Dáil debates

Thursday, 17 April 2014

White Paper on Universal Health Insurance: Statements (Resumed)

 

11:30 am

Photo of Brendan SmithBrendan Smith (Cavan-Monaghan, Fianna Fail) | Oireachtas source

The Minister's White Paper falls a long way short of the programme for Government commitment which stated that a White Paper on financing universal health insurance would be published early in the Government's first term. We were told it would review cost-effective pricing and funding mechanisms for care and set out the care to be covered under UHI. We are now in the fourth year of the Government's term, which is not early by any stretch of the imagination. Not only is the White Paper late, it lacks any concrete information as to how it will be financed and how much it will cost people if the policy is every implemented. The truth that the Minister and his White Paper miss is that universal health insurance does not equate to universal health care.

What the Minister is proposing here could end up being very expensive for the already hard-pressed middle income earners. All of us who are public representatives know very well that many additional burdens have been placed on the cohort of people who do not have any more to give to meet extra demands. The White Paper fails to provide clear and concise answers to a range of other big questions, such as what will happen to primary care if the Minister gets his way, and whether, by introducing free GP care, the Minister will effectively make every GP a public servant.

There is no doubt our health system needs further reform so all patients receive health care on clinical need, but there needs to be a real national debate on how best to achieve this. A national debate can contribute to arriving at the proper architecture. There is a need to assess whether the Dutch model, to which the Minister so often refers, is suitable for the Irish health system and whether in reality it will result in better health care. When the Minister was in opposition we constantly heard him refer to the attractions of the Dutch model. While the system has some positives it also has some major negatives, as outlined by two Mullingar general practitioners, Dr. Wilkinson and Dr. Brennan, in an article they wrote some time back for Forum, the journal of the Irish College of General Practitioners. They quote the Commonwealth Fund report which ranked the Netherlands second to the UK in its ability to provide same or next day appointments to patients. Although, as they point out, Ireland was not included in this comparison, anecdotal reports from the UK suggest that waiting times for appointments in general practice are shorter in Ireland than in Britain. Will longer GP waiting times be the price of Dr. Reilly's expensive system? Those of us who flick through the news channels when we come home late at night see reports on the British channels of the difficulties people there have in accessing not only hospital care but immediate and ready access to general practitioners. It is a real problem. There is also a problem in some parts of our country, but not the delays we hear about in other countries.
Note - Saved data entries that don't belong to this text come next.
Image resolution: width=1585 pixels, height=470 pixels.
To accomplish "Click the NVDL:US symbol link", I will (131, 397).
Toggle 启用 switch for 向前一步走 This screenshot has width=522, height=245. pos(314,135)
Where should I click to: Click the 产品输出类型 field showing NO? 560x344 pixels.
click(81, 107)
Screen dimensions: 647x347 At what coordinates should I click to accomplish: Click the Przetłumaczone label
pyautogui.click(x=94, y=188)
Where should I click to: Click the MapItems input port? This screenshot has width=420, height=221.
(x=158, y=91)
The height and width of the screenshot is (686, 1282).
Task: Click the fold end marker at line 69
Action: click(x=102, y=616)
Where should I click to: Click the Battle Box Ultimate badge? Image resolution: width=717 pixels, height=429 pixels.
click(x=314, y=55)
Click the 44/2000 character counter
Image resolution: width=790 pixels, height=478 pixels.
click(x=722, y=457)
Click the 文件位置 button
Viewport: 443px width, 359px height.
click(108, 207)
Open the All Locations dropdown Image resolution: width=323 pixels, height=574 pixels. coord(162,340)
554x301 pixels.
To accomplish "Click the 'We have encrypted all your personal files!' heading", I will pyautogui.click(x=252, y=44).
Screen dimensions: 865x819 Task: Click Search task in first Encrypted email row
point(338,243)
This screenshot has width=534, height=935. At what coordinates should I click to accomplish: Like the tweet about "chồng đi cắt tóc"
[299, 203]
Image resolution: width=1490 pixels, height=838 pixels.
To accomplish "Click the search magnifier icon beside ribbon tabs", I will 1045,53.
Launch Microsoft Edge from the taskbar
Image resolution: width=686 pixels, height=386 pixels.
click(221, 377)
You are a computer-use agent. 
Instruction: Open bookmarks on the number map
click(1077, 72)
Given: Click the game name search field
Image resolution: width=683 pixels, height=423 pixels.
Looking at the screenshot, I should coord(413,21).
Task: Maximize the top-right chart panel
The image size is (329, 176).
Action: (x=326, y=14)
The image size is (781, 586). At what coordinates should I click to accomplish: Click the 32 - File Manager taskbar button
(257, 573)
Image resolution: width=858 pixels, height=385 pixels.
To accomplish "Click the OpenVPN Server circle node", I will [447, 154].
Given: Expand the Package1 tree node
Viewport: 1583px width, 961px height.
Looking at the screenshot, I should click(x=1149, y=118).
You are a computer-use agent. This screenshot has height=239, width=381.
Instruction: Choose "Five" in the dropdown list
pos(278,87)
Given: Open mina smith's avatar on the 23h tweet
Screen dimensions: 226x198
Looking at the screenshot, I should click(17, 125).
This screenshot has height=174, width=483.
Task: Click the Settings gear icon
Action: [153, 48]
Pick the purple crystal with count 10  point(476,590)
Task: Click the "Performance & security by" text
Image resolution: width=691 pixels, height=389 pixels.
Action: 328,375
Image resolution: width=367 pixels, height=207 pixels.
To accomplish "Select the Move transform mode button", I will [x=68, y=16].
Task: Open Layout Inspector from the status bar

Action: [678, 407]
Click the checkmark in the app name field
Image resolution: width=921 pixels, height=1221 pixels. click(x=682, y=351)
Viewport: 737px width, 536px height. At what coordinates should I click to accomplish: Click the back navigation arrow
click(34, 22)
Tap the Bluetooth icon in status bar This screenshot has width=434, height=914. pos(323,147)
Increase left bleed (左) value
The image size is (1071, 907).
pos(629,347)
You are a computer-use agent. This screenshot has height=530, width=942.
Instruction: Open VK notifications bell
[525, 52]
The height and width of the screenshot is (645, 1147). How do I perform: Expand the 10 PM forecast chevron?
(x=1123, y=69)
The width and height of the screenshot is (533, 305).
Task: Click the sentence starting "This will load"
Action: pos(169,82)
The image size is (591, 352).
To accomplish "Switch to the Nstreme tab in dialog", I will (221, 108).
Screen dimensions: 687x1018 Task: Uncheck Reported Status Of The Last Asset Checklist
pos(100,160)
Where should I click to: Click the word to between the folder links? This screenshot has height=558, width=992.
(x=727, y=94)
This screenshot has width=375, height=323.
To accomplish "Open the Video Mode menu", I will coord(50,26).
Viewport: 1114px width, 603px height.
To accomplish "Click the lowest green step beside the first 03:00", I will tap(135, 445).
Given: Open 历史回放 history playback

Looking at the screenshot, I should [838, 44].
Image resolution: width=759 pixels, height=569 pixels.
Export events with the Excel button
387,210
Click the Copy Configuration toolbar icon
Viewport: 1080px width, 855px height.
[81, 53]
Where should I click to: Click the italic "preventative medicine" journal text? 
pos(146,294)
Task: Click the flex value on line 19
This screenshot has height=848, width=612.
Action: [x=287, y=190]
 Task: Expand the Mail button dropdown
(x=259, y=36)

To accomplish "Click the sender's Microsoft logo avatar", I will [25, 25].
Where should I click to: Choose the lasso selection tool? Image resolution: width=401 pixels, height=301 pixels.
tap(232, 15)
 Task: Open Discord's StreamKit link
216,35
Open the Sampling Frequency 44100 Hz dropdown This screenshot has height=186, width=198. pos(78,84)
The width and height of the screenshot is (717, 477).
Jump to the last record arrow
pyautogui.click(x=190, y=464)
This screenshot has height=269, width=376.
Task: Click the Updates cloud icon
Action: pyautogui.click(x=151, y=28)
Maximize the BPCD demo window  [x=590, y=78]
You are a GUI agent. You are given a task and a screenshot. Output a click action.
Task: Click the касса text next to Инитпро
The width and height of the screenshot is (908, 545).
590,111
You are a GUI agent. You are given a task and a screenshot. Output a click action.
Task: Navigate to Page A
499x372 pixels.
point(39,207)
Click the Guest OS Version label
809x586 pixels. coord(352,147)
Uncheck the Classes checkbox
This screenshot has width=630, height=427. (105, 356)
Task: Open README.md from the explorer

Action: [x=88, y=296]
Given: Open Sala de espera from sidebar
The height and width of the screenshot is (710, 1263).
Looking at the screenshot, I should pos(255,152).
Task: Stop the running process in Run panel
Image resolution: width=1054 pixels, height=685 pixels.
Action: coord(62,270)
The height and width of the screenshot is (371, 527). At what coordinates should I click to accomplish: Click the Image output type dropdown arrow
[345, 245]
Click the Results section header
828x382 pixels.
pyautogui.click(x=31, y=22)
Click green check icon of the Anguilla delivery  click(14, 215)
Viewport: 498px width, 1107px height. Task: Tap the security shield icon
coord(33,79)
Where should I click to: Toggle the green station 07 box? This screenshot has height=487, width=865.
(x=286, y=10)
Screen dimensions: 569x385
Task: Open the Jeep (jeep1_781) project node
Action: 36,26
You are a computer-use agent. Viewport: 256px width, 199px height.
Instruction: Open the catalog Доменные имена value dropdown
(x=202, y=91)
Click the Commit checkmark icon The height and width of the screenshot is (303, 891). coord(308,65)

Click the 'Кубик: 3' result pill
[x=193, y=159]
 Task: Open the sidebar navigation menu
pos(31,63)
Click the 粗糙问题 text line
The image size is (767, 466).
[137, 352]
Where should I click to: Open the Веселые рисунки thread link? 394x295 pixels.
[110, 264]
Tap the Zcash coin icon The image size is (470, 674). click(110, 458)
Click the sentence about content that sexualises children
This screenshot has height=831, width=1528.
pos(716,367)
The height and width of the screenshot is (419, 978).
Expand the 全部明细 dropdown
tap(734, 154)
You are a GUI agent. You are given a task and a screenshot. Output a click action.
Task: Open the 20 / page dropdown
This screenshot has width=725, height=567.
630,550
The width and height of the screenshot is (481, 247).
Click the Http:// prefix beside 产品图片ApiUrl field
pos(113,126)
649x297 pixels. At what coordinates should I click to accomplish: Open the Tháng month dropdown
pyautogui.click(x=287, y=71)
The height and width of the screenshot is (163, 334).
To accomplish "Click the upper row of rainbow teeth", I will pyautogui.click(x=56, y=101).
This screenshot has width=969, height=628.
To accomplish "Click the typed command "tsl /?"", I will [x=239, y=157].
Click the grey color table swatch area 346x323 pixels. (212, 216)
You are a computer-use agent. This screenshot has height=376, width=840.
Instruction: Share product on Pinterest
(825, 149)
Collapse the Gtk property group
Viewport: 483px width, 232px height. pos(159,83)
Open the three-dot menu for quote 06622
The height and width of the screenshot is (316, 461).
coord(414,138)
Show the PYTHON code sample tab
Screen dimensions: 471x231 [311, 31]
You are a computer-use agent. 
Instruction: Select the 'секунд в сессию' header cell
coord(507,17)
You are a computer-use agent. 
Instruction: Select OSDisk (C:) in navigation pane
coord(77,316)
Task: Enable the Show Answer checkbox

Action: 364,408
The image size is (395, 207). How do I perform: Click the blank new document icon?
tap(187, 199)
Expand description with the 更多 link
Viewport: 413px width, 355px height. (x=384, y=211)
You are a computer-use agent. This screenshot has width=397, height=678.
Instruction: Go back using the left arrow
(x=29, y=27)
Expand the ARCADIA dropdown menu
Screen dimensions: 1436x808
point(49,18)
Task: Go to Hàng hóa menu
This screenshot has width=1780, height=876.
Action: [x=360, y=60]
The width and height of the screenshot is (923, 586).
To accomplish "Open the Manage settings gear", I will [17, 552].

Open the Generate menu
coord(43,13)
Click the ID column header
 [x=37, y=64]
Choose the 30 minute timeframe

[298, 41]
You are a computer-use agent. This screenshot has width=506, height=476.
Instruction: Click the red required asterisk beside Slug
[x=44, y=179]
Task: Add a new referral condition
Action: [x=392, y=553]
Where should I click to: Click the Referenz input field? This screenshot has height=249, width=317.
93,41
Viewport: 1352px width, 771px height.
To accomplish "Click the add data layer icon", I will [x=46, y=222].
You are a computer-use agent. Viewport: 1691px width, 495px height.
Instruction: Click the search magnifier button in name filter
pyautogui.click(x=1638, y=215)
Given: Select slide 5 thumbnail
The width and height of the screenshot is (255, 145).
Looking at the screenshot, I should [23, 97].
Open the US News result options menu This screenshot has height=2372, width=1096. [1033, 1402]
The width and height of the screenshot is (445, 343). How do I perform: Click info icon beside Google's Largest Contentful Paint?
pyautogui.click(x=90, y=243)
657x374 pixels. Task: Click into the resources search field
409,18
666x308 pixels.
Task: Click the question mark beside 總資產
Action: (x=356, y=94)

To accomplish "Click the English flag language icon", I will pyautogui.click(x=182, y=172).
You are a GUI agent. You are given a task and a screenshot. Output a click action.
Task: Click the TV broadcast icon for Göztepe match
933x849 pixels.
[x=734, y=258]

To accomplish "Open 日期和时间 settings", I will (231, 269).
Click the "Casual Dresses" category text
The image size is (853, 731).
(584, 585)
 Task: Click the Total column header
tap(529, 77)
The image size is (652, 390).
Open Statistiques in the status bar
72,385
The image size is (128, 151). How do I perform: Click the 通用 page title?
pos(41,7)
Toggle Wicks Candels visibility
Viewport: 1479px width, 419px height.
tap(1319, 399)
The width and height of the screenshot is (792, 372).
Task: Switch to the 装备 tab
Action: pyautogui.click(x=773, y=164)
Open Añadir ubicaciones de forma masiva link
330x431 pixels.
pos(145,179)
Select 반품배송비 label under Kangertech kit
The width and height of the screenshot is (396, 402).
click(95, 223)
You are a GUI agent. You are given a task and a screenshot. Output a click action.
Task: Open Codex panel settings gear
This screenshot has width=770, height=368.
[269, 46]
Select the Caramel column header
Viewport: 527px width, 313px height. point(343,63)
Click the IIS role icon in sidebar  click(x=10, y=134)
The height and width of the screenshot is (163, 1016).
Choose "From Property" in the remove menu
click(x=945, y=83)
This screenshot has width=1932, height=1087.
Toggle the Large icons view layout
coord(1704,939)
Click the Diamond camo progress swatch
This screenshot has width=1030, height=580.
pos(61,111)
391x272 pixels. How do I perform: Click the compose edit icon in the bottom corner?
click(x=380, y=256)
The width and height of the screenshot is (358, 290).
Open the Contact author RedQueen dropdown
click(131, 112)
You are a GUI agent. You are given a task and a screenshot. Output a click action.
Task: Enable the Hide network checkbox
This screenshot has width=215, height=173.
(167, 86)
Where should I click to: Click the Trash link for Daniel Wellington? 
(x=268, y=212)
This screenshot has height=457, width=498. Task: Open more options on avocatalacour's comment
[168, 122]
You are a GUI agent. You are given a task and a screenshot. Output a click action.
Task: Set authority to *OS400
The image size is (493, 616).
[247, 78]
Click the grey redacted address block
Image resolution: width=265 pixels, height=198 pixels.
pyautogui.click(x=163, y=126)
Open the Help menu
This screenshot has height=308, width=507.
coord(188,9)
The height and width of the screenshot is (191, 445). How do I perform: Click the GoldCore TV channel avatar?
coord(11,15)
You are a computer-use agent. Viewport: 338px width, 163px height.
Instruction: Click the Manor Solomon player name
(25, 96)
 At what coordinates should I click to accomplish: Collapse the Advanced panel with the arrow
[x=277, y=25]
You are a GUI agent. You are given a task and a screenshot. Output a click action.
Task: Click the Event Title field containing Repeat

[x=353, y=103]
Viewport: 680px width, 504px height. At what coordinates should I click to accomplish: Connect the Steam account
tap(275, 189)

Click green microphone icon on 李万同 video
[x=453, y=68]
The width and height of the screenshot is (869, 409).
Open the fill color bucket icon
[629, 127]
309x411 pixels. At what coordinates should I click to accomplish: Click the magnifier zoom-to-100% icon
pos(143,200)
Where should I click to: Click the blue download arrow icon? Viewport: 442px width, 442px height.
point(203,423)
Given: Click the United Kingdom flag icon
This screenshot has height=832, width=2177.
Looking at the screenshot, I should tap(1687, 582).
Of more concern is the fact the report rated Dutch patients as second most likely to be hospitalised due to a complication after discharge. As the doctors themselves state, this may be a side-effect of a Dutch health care system where hospitals are paid per patient treated and procedure performed. Dr. Wilkinson and Dr. Brennan quote one of the Dutch delegates to the European Society for Quality and Safety in Family Practice, Dr. Veld, who concedes the Dutch system has its downsides. He states the basic insurance package is expensive and the costs of premia have increased by 40% over a four-year period. Not only have the costs increased but the content of the packages has already been reduced with a range of treatments and medications, such as ulcer drugs, tranquillisers and anti-depressants, being withdrawn and discussions are taking place on how the packages may be reduced further. Dr. Veld sees a threat to risk equalisation as insurers may alter the conditions for supplementary packages for people with pre-existing conditions, making it harder for such patients to change from one insurer to another.

A medical system funded by insurance companies ensures a competitive market. This is acceptable when it comes to routine procedures such as cataract surgery or hip replacements. However, Dr. Veld highlights the ethical issue of hospitals competing financially in their ability to manage life-threatening conditions such as cancer care, which could compromise treatment as a result. As insurers try to source the cheapest generic drugs, many patients obtain pills with different brand names or boxes every three months. The Minister knows better than the rest of us in the House this can prove distressing for patients at times, particularly older people, and compliance is compromised as a result.